There's an unfortunate ten post delay before you can start a thread to post your own work, so get stuck into a few threads. - I am not sure, but there may be a resource specific to dealing with writer's block in my sig (piglet's picks) - but a site search should soon find what you need...

...If not, feel free to ask questions.


----------



## bookmasta (Mar 3, 2014)

Welcome to WF! If you are having trouble with writer's block, I might suggest making an outline or reading books more closing related to what you're writing if you haven't started yet. Hope you find everything you need!


----------



## escorial (Mar 3, 2014)

welcome to the secret garden were all your mysteries will be unlocked.


----------



## thepancreas11 (Mar 3, 2014)

Look for the forums on writer's block. I think it would be in the Writer's Lounge or in the Writer's Discussion, but you'll find some seriously good tips there.

I also highly recommend a strict diet of critiquing. You'll want to read a lot of pieces to see what else is out there.

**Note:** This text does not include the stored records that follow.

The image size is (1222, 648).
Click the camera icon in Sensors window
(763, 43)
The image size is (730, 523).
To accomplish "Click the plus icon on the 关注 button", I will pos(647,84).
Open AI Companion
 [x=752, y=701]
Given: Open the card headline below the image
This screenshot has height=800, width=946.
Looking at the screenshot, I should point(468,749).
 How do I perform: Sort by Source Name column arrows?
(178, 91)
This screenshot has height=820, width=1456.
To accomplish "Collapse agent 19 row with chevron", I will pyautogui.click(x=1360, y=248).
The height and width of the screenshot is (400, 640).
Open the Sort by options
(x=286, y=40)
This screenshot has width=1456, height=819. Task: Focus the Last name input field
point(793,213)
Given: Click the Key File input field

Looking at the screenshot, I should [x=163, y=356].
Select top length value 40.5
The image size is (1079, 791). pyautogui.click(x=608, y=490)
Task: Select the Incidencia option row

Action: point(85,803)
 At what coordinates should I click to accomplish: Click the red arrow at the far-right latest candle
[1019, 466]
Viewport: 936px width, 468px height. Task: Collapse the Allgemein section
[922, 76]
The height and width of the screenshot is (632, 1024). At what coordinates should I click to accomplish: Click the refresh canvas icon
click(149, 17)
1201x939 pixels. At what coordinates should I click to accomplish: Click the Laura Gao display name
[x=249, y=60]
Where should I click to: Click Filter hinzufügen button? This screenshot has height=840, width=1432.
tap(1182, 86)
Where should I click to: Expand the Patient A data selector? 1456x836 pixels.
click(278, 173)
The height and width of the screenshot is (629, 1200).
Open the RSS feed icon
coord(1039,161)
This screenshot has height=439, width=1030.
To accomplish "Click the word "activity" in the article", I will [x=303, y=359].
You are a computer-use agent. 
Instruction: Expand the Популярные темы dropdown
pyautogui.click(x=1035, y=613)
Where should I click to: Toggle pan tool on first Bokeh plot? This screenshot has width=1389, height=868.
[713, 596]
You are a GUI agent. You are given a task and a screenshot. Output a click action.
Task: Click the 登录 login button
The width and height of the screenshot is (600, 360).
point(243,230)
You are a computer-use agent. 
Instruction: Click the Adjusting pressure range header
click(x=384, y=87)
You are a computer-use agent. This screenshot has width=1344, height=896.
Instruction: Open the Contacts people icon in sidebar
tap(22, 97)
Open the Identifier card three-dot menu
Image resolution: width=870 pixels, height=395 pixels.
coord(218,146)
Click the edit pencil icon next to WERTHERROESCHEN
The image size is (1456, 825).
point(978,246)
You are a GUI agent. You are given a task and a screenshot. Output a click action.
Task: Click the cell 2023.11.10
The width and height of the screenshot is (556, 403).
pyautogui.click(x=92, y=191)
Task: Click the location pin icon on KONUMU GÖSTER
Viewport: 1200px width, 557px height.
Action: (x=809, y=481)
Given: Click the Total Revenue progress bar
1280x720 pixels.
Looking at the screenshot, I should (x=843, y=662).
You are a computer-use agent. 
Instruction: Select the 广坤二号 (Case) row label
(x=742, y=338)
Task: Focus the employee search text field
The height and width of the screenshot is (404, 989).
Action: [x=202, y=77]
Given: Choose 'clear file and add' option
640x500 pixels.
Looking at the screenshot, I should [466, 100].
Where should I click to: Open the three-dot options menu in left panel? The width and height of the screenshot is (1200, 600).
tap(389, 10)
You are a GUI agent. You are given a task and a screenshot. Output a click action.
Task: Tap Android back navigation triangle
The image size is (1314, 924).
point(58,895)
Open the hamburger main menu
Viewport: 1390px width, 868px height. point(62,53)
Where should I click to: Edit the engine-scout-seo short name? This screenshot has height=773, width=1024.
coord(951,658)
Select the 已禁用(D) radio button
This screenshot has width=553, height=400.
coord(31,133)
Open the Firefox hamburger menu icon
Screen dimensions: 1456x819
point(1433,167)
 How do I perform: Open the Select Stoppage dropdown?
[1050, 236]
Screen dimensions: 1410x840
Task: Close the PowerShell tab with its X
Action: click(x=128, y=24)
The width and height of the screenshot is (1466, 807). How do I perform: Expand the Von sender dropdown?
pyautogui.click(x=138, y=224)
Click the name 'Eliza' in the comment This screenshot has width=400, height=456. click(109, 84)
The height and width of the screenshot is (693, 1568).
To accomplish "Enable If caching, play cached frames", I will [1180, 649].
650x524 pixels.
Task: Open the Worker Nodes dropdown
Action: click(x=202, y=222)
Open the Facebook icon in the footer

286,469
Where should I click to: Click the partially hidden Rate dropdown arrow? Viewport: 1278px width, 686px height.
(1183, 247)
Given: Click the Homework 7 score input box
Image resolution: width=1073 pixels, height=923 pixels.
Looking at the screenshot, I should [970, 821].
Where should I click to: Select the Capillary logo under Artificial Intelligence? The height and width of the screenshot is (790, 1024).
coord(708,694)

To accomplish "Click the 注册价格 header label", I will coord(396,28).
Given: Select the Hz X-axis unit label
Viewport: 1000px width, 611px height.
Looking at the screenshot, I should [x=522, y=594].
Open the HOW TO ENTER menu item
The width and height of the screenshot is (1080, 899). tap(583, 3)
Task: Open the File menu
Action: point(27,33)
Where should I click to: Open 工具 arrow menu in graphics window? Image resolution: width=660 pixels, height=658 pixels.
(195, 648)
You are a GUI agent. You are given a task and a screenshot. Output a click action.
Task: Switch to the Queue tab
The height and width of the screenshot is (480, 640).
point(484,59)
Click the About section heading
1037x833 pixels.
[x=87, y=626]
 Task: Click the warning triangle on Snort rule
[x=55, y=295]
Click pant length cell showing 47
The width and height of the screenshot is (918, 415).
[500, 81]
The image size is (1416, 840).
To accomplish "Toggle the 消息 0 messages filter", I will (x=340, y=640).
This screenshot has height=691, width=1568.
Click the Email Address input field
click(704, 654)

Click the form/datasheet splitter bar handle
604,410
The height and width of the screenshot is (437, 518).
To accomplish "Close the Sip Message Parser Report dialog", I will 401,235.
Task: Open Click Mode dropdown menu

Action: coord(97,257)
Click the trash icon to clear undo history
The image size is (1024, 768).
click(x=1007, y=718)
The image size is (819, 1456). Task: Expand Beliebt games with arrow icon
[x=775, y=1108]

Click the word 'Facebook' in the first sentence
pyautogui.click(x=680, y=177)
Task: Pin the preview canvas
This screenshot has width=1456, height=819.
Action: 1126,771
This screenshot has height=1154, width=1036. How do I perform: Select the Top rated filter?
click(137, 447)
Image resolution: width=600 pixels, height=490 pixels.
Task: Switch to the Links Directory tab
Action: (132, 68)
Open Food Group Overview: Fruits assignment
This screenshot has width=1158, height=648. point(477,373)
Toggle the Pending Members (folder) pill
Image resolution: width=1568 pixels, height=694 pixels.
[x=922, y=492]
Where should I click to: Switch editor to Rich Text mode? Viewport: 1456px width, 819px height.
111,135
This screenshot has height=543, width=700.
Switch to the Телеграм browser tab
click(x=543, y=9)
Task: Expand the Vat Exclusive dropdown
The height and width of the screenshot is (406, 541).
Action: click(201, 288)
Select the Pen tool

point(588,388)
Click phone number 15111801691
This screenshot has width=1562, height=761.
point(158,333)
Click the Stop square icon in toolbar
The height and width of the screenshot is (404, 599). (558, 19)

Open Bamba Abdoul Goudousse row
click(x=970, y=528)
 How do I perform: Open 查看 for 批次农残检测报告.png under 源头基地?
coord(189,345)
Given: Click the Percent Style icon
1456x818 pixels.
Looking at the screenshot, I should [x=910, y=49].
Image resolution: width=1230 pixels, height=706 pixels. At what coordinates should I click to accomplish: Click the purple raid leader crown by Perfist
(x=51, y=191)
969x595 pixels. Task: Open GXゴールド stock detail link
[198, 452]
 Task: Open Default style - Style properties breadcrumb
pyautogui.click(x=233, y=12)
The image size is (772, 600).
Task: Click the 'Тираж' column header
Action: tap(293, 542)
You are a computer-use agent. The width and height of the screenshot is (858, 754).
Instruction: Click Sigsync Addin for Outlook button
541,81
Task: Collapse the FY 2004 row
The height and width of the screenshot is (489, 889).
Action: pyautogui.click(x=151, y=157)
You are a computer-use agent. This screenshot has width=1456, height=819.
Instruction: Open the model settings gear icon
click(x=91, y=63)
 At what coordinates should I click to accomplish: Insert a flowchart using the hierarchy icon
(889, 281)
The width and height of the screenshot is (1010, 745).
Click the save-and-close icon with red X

That always does the trick for me, gets me in the writing mode. Never anything more motivating than to see the quality work of others. I would start with the fiction section only because that's where I started.


----------



## W. Dallas (Mar 4, 2014)

I recommend writing something, anything, everyday.  Make yourself write at least 1000 words come rain or shine.  It might be crap, and you throw it all out, but eventually something will stick.  Reading, as others have said is good too, and even watching good movies, but the main thing is WRITE.  I'm pretty new here too, but I want to welcome you anyway.


----------



## metzymems (Mar 4, 2014)

Hi, welcome - I'm relatively new too. When I get writers block I close my eyes and imagine I am living the scene, it ususally works - words start coming to me. I'm not saying this will work for you, I just wanted to tell you what I do when the literary fountain stops flowing  I hope the words surface for you soon.


----------